Attendees at the Baltimore long-range research planning workshop.


Decentralized systems play a key role in an emerging “smart, clean and green” paradigm for water resources management and design.  These new designs recognize all water as a valuable resource.  They integrate the natural and built environment to provide multiple benefits – cleaner water and air, energy savings, green jobs, resilience to climate change and disasters, and improved aesthetics and recreational opportunities that enhance the triple bottom line.  The DWRC has been a thought leader in advancing these new concepts through briefings, workshops, white papers, reports, case studies, and other research.

Since its inception, DWRC strategic research planning has been guided by input from dedicated decentralized systems experts and practitioners representing a broad array of perspectives including municipalities, academics, regulators, consultants, manufacturers, and others.
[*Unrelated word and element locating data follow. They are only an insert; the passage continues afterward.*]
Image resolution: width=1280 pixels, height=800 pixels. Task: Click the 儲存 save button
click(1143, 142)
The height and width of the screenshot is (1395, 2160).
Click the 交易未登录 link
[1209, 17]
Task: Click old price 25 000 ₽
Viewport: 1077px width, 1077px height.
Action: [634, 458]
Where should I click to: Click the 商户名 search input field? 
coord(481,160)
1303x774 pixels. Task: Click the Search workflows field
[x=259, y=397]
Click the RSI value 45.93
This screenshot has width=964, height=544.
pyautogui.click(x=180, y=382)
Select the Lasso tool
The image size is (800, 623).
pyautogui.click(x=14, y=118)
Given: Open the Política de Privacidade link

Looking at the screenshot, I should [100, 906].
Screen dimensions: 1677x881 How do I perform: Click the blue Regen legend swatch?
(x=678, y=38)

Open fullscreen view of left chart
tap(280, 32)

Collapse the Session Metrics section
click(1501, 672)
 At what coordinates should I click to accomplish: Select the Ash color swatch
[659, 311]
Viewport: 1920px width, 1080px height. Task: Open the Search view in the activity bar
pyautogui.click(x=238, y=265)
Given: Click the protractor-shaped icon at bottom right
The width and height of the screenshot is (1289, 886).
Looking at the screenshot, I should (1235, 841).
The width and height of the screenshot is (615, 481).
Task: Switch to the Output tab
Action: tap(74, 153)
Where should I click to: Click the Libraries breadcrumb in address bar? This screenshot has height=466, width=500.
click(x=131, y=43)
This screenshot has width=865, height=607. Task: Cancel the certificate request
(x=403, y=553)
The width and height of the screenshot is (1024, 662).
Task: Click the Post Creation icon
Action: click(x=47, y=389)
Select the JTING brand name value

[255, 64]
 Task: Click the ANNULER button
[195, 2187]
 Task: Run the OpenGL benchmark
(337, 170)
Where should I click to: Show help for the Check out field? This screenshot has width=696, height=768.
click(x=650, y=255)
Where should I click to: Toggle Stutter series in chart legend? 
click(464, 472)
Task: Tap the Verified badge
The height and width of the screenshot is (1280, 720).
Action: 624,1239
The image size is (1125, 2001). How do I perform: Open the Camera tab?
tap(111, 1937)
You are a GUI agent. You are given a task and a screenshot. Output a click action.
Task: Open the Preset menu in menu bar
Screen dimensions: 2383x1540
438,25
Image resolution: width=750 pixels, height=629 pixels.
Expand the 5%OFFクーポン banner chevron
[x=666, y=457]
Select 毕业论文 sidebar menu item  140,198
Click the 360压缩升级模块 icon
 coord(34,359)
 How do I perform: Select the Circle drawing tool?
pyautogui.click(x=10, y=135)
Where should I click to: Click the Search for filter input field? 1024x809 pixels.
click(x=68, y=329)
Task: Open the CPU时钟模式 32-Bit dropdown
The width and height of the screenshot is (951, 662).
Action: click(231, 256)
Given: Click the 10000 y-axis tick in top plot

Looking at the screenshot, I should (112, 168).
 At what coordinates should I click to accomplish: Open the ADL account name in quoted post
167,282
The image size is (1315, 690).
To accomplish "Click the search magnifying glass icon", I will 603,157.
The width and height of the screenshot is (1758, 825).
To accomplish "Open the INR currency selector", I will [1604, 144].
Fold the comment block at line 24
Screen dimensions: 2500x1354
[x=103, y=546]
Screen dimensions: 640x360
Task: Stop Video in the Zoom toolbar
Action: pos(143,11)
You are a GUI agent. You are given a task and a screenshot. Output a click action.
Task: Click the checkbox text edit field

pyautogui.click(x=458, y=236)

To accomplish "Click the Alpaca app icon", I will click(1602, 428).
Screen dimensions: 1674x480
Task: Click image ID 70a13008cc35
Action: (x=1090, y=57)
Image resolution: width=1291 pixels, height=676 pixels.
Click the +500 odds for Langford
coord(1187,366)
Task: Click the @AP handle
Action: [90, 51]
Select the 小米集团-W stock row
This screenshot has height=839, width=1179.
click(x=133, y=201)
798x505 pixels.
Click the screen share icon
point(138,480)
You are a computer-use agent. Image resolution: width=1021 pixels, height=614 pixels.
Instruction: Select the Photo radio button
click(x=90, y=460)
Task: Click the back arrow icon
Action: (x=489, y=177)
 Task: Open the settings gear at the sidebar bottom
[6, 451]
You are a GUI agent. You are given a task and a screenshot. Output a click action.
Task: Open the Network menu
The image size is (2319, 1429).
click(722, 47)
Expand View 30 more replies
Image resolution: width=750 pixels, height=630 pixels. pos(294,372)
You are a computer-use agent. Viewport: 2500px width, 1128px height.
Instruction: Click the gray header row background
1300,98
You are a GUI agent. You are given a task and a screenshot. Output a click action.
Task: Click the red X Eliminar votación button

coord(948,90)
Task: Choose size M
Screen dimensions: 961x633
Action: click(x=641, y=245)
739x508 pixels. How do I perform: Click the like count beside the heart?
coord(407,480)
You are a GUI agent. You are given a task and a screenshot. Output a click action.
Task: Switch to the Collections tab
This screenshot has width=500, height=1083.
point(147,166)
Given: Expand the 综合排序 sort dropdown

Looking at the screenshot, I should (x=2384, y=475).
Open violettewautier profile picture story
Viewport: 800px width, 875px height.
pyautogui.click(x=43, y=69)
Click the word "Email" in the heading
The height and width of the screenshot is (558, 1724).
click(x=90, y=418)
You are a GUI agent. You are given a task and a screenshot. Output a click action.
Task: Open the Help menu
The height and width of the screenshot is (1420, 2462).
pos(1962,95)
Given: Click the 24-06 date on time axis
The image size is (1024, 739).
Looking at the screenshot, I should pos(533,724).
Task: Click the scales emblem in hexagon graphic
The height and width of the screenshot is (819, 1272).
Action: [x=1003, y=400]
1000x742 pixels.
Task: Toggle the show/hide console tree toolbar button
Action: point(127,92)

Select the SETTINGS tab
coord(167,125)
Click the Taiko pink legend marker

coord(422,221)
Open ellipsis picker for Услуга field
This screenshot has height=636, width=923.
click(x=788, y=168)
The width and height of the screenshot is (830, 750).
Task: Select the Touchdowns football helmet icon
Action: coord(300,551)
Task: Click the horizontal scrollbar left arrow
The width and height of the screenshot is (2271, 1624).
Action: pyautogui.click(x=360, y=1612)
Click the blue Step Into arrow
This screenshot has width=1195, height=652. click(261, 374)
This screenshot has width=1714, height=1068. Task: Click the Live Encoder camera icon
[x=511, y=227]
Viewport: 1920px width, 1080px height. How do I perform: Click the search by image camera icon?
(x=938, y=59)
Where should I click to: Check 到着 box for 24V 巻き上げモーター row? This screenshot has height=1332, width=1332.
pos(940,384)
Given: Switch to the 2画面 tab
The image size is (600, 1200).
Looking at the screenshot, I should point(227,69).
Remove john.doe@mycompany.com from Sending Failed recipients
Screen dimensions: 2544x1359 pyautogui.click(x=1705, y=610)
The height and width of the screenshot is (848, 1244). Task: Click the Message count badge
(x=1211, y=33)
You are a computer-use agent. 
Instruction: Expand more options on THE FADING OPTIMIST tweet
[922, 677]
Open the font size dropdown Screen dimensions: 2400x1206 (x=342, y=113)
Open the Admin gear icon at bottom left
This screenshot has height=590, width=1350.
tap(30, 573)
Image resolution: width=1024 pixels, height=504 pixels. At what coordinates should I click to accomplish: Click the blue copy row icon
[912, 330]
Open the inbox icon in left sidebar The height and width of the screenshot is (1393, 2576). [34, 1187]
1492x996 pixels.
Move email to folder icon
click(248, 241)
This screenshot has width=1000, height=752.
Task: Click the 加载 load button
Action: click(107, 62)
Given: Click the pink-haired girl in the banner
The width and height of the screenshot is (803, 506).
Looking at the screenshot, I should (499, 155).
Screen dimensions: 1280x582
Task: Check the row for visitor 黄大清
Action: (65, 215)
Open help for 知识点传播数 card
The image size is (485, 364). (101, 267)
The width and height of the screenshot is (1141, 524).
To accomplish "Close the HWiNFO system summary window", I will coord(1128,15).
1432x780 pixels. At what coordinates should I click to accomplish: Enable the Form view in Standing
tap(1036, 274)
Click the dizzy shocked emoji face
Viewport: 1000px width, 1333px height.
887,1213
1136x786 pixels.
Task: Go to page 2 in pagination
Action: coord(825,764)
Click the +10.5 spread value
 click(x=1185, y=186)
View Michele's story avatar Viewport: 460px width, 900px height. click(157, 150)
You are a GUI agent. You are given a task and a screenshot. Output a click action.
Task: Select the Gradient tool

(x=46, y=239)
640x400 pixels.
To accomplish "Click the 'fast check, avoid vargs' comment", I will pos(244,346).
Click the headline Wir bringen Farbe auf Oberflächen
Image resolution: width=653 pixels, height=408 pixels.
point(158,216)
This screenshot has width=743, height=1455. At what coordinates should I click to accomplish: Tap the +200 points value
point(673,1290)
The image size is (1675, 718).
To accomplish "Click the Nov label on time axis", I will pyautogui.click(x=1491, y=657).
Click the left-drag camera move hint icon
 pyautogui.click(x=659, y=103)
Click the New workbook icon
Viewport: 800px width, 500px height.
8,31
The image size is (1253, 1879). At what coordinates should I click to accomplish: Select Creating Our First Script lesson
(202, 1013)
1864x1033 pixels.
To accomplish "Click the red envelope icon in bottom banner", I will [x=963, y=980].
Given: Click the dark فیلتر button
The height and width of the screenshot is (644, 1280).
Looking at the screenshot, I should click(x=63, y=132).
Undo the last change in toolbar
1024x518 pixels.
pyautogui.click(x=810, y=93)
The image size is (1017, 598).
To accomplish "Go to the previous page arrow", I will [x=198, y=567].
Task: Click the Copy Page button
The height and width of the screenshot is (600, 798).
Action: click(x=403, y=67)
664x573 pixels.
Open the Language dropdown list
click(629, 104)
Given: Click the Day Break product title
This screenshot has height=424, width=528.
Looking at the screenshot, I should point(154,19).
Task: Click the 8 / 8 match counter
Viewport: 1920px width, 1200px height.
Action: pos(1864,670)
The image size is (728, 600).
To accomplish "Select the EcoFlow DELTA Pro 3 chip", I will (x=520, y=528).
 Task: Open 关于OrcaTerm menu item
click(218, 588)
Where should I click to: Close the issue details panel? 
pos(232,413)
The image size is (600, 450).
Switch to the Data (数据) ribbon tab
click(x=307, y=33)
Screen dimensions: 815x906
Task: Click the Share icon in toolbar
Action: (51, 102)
During Phase 1, the DWRC Steering Committee assisted in developing the 2002-2003 NDWRCDP Training, Research and Development Plan to guide research funding priorities. The plan synthesized recommendations from research needs white papers, a Future Mapping retreat, and other sources.

In Phase 2, WERF established two advisory bodies, the DSAC and DRAC, to help identify critical information gaps in the decentralized field and establish research and development priorities to address these gaps.

A number of workshops and recommendations from completed research helped guide the DRAC and DSAC processes along the way. For example, in March 2007, WERF convened a long-range research planning workshop in Baltimore that charts a research agenda for integrated, sustainable, decentralized water infrastructure.  Workshop participants also developed the Baltimore Charter as a commitment to design new water systems that mimic and work with nature.

WERF updated the Baltimore list of needs at a brainstorming workshop on Feb. 26, 2009 in Washington, DC which followed a WERF sponsored briefing and discussion on “Smart, Clean, and Green: 21st Century Sustainable Water Infrastructure”.

While advances in decentralized systems have been made, a number of "barriers" to their use persist. DWRC research and training helps break down these barriers and build up the capacity of community leaders, regulators, service providers, and others to appropriately implement these systems.